IN FASCIST LETTER, SALVADOR DALI CALLED FOR SLAVERY OF ‘ALL COLORED RACES:’

In the letter, which was written by Dalí in 1935, the artist proposed the enslavement of “all the coloured races” as part of a new world order that would be “anti-Christian and materialistic, based on the progress of science”.

“The domination or submission to slavery of all the coloured races” could be possible, Dalí wrote, “if all whites united fanatically”. He also insisted on the need for “human sacrifices”.

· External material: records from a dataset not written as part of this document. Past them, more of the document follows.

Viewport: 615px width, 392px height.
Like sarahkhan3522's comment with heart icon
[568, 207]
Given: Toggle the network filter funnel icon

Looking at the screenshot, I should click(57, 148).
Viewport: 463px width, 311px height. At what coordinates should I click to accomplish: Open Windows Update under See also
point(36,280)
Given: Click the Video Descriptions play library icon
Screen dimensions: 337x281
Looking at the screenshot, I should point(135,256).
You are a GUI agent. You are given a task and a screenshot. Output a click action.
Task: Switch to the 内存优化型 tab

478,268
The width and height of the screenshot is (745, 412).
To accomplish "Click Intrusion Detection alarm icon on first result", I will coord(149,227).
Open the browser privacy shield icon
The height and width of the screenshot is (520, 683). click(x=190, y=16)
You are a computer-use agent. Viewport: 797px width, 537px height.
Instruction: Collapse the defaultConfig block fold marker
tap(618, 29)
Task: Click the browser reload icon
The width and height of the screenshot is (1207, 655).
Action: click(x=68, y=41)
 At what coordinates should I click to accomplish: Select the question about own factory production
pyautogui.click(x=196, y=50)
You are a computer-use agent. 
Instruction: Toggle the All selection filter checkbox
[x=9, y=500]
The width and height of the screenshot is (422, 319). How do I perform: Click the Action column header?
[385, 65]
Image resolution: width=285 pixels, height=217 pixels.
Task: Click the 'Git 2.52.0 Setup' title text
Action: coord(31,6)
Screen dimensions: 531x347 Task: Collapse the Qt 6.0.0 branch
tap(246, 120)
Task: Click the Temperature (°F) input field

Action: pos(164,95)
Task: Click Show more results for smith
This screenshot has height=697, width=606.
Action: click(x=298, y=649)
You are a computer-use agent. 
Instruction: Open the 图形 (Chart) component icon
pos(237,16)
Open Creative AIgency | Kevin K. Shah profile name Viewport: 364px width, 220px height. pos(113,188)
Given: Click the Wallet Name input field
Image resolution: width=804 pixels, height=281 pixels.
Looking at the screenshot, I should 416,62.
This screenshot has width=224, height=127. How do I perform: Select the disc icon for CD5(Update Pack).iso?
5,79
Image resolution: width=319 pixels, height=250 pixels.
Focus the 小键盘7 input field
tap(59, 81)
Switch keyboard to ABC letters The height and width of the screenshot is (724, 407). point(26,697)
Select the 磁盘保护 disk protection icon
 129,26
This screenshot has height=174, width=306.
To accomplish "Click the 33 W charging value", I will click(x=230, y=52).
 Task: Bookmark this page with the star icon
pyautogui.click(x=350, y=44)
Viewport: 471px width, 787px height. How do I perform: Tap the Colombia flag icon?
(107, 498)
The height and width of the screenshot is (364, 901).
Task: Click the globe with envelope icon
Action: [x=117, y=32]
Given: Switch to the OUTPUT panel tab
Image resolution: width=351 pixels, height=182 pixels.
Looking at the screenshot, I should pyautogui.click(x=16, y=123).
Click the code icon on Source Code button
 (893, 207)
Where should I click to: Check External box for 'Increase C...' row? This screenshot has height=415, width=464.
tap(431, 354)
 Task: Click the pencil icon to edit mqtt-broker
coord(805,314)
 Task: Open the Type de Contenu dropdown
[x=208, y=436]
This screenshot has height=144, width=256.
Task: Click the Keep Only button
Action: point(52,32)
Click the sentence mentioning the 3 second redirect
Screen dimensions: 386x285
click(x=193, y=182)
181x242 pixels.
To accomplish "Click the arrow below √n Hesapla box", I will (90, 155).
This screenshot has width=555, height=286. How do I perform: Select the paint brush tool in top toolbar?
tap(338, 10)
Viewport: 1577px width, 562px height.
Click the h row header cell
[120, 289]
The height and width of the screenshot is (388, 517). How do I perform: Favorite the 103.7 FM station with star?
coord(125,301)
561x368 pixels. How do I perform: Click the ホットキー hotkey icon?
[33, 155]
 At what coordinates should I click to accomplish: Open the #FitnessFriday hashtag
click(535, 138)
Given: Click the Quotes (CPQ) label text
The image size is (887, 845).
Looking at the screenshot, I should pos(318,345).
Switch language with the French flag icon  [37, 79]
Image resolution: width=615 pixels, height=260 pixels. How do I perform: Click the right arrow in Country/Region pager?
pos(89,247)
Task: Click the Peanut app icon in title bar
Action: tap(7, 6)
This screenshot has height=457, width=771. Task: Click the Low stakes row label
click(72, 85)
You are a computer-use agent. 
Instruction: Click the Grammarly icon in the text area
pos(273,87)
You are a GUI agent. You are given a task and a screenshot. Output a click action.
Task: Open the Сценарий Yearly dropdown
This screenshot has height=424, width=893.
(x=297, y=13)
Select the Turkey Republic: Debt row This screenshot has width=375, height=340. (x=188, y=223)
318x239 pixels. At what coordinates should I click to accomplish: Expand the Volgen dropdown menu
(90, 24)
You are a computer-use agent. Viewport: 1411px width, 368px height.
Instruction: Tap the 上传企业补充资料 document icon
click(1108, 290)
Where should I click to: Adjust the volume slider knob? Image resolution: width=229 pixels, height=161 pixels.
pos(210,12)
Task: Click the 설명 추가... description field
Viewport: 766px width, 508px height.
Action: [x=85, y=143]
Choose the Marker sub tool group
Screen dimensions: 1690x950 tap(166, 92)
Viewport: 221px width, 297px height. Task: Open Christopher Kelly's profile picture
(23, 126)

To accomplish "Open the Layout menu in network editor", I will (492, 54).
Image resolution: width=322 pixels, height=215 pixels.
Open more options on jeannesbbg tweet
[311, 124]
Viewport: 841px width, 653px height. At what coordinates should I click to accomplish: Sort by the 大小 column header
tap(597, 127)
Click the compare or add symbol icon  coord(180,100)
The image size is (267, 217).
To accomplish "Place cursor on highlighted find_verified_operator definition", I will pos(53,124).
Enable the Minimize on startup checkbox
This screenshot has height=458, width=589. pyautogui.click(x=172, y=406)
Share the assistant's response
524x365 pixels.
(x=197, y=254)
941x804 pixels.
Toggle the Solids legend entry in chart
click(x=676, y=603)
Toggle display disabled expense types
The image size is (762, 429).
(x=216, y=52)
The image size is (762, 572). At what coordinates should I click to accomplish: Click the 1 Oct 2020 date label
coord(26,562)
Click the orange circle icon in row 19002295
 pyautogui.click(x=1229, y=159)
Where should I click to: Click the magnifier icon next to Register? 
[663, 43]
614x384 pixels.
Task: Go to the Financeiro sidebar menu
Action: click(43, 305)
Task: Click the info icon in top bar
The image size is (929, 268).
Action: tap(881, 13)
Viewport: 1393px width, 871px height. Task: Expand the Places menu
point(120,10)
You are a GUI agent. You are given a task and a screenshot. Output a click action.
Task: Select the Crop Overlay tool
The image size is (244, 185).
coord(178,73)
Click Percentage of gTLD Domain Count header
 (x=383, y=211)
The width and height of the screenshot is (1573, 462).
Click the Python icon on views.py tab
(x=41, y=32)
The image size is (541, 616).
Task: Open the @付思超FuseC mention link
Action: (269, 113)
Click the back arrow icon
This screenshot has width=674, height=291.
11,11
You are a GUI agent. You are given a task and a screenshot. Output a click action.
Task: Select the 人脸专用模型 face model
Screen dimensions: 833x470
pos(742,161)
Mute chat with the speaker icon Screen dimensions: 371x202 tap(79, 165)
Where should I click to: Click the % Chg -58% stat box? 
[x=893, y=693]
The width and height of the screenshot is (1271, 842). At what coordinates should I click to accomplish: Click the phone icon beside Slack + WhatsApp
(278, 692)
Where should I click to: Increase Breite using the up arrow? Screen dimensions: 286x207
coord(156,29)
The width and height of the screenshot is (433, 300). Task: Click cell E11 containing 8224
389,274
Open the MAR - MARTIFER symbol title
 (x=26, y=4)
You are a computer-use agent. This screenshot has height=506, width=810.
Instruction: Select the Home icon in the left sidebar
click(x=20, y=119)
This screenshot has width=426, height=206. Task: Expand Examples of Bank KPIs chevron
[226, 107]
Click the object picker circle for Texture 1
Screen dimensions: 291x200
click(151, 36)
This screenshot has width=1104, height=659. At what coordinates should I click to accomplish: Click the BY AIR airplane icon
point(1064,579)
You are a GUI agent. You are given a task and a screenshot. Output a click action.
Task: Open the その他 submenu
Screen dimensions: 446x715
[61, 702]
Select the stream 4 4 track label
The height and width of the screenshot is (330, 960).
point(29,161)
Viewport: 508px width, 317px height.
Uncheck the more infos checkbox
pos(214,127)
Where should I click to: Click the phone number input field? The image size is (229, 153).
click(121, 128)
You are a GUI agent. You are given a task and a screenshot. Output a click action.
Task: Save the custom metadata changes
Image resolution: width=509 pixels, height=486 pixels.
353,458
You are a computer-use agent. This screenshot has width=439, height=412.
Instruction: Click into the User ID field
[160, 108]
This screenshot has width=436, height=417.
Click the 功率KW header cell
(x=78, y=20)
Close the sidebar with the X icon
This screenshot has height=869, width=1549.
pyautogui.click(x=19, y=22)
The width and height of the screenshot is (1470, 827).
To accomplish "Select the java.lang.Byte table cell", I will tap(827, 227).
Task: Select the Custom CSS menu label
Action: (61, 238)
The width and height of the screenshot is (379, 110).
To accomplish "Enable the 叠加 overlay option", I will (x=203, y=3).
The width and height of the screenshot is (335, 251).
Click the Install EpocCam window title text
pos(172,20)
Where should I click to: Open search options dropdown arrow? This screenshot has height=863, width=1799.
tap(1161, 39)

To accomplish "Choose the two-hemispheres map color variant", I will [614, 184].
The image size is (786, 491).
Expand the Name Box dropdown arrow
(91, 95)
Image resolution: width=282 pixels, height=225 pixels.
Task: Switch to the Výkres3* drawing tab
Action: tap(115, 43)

As Europe was threatened by the fascist regimes of Hitler in Germany and Mussolini in Italy, Dalí‘s letter to André Breton, the French writer and co-founder of the surrealist movement, speaks of the need for “new hierarchies, more brutal and strict than ever before” to “annihilate” Christianity.

“I believe that we surrealists are finally turning into priests,” Dalí wrote.

Scornful of Christianity’s “altruism”, he added: “We don’t want happiness for ‘all’ men, rather the happiness of some to the detriment of others”.

The letter was recently discovered in the digitised personal archive of Sebastià Gasch, an art critic from Barcelona who died in 1982. It was published on Thursday by Spain’s El Pais newspaper.

But the artist’s fascination with Hitler and fascist sympathies were already well known. In other comments from the time, Dalí admitted that he found Hitler “exciting”. He thought Nazism was “hyper original”, seeing it as an example of surrealism in government, with the swastika as a surrealist symbol.

Philip Johnson. Walter Gropius. Mies van der Rohe. Le Corbusier. Ezra Pound. H.G. Wells. Why did so many pioneering modernists know all the lyrics to “Springtime for Hitler?”